** Opening DATA FOR ANALYSIS block **

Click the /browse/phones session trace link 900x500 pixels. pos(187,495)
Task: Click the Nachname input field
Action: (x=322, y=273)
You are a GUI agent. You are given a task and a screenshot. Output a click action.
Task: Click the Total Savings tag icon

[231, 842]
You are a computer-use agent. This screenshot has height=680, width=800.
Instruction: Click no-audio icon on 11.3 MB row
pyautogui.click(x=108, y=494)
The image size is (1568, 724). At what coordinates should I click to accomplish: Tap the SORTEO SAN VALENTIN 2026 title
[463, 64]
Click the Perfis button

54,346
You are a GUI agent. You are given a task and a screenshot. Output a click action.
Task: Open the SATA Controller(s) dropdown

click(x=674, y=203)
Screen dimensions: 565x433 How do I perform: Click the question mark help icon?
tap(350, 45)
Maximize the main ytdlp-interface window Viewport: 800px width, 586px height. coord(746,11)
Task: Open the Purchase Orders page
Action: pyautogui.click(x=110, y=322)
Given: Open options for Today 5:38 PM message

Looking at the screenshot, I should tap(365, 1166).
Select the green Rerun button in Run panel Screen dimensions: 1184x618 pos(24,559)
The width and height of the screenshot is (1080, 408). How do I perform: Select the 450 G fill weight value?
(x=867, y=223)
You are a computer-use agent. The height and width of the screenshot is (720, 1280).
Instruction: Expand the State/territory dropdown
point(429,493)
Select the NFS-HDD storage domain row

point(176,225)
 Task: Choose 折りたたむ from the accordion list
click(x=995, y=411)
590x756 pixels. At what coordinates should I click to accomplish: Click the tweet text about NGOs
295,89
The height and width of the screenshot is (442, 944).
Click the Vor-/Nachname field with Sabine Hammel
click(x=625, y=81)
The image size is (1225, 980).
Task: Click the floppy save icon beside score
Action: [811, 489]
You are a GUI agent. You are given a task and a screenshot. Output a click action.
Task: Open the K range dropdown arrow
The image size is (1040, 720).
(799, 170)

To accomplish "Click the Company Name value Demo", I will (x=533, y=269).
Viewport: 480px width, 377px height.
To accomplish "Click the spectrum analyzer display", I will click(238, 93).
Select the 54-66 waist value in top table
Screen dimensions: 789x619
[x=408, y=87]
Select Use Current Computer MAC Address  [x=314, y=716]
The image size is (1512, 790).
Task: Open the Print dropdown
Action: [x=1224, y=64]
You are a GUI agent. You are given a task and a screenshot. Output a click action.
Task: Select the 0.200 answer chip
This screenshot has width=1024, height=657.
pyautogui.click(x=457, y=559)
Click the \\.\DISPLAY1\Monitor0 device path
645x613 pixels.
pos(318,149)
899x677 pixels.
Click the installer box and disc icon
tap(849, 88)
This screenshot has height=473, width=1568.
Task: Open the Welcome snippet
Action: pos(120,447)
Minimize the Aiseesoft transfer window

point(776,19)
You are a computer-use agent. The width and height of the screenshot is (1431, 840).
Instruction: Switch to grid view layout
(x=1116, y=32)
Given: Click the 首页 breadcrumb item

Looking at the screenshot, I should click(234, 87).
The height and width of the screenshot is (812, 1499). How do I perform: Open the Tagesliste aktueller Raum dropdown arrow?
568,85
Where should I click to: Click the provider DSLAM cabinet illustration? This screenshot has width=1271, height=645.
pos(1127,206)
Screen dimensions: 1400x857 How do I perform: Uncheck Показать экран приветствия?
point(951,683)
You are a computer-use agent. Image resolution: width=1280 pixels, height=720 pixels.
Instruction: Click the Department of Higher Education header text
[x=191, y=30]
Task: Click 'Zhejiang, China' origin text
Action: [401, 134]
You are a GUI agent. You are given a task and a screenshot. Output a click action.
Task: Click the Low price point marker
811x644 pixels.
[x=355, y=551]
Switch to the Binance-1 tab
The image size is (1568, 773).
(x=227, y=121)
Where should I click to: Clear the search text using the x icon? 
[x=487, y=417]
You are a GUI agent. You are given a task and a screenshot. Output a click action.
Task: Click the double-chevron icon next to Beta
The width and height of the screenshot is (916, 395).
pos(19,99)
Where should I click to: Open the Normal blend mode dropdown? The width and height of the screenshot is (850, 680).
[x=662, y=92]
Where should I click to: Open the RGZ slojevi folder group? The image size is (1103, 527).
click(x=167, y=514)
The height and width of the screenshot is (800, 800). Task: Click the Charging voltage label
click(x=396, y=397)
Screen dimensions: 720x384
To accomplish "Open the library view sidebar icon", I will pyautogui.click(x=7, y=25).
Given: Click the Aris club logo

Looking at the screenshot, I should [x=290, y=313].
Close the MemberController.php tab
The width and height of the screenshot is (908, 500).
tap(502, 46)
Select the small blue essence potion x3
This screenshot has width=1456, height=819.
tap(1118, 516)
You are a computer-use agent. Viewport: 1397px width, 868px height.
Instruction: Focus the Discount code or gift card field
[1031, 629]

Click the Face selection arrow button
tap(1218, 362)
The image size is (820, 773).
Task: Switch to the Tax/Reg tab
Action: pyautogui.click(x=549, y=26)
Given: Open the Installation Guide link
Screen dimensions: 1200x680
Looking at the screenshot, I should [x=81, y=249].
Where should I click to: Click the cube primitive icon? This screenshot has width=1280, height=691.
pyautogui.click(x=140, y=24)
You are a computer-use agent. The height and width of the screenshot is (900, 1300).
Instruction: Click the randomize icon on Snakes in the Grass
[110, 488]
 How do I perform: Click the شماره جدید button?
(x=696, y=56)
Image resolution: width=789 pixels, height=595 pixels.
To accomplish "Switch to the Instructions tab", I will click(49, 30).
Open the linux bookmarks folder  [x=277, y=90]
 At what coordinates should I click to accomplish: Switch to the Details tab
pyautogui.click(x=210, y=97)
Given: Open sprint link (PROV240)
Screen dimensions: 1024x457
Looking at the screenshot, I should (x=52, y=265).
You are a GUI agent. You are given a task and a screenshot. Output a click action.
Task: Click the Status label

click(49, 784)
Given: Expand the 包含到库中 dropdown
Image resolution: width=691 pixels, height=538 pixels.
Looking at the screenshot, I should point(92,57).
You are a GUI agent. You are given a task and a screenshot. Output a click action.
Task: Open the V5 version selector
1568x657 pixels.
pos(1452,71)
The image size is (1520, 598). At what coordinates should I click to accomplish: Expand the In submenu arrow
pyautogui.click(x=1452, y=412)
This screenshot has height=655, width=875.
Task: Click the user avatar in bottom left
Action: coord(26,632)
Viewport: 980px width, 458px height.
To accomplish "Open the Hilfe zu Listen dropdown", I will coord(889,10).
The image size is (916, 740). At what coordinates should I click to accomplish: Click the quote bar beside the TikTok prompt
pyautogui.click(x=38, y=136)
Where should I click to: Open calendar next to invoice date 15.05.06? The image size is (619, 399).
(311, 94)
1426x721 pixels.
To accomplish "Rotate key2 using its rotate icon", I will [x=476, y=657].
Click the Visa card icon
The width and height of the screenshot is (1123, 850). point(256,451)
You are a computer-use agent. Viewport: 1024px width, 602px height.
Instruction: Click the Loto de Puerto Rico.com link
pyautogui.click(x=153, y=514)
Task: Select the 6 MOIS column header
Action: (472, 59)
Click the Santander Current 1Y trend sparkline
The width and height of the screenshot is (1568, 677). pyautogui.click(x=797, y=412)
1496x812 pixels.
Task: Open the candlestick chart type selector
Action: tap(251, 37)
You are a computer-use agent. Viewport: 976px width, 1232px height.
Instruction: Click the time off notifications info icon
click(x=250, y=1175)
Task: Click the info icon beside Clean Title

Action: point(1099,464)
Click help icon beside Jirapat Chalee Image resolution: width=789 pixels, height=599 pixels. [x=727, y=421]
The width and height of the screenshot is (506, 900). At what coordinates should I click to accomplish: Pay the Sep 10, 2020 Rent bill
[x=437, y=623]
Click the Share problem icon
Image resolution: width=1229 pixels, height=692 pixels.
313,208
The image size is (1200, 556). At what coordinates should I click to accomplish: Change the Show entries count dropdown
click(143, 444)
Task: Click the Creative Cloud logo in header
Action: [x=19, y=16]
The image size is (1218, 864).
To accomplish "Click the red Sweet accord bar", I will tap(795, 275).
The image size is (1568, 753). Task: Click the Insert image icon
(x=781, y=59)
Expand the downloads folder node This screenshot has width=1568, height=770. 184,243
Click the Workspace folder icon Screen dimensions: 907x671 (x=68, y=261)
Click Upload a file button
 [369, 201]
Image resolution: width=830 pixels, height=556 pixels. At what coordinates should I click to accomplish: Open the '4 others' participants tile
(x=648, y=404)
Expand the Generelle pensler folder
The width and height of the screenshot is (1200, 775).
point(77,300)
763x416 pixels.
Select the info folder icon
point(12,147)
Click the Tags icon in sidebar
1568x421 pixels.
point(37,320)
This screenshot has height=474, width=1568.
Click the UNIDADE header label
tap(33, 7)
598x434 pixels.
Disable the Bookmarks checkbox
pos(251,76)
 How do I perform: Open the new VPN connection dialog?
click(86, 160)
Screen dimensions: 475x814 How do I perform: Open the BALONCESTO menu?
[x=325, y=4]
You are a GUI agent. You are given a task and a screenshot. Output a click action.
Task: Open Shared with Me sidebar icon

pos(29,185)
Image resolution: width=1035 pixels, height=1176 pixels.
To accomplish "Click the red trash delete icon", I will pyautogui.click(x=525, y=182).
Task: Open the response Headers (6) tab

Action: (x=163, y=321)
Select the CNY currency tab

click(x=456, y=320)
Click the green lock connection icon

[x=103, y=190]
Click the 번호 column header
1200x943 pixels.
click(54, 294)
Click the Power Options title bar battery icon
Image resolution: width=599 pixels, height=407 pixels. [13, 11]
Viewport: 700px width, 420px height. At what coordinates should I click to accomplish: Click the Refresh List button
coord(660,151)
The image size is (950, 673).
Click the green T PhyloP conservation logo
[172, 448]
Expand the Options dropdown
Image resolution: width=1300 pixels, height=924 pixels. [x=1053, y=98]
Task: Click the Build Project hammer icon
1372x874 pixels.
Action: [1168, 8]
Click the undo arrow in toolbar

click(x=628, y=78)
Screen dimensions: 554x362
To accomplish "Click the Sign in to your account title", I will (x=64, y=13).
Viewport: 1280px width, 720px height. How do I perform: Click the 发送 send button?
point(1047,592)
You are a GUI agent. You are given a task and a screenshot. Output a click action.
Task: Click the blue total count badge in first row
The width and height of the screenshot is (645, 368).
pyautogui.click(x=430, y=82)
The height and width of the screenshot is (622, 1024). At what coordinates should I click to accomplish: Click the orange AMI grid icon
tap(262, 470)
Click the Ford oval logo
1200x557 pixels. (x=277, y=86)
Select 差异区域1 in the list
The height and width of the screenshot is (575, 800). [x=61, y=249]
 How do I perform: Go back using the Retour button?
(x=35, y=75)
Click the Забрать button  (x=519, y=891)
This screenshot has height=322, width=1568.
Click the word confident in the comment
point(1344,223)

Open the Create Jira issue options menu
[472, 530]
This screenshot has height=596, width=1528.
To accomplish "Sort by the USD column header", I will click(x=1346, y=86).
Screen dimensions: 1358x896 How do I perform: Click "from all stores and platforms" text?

** Closing DATA FOR ANALYSIS block **

# [ASSIGNMENT]
Only the lines above from the line with "The image size is (1200, 556)." to the line with "The image size is (1218, 864).", those two lines included, should be reproduced exactly.

# [SOLUTION TO THIS EXERCISE]
The image size is (1200, 556). At what coordinates should I click to accomplish: Change the Show entries count dropdown
click(143, 444)
Task: Click the Creative Cloud logo in header
Action: [x=19, y=16]
The image size is (1218, 864).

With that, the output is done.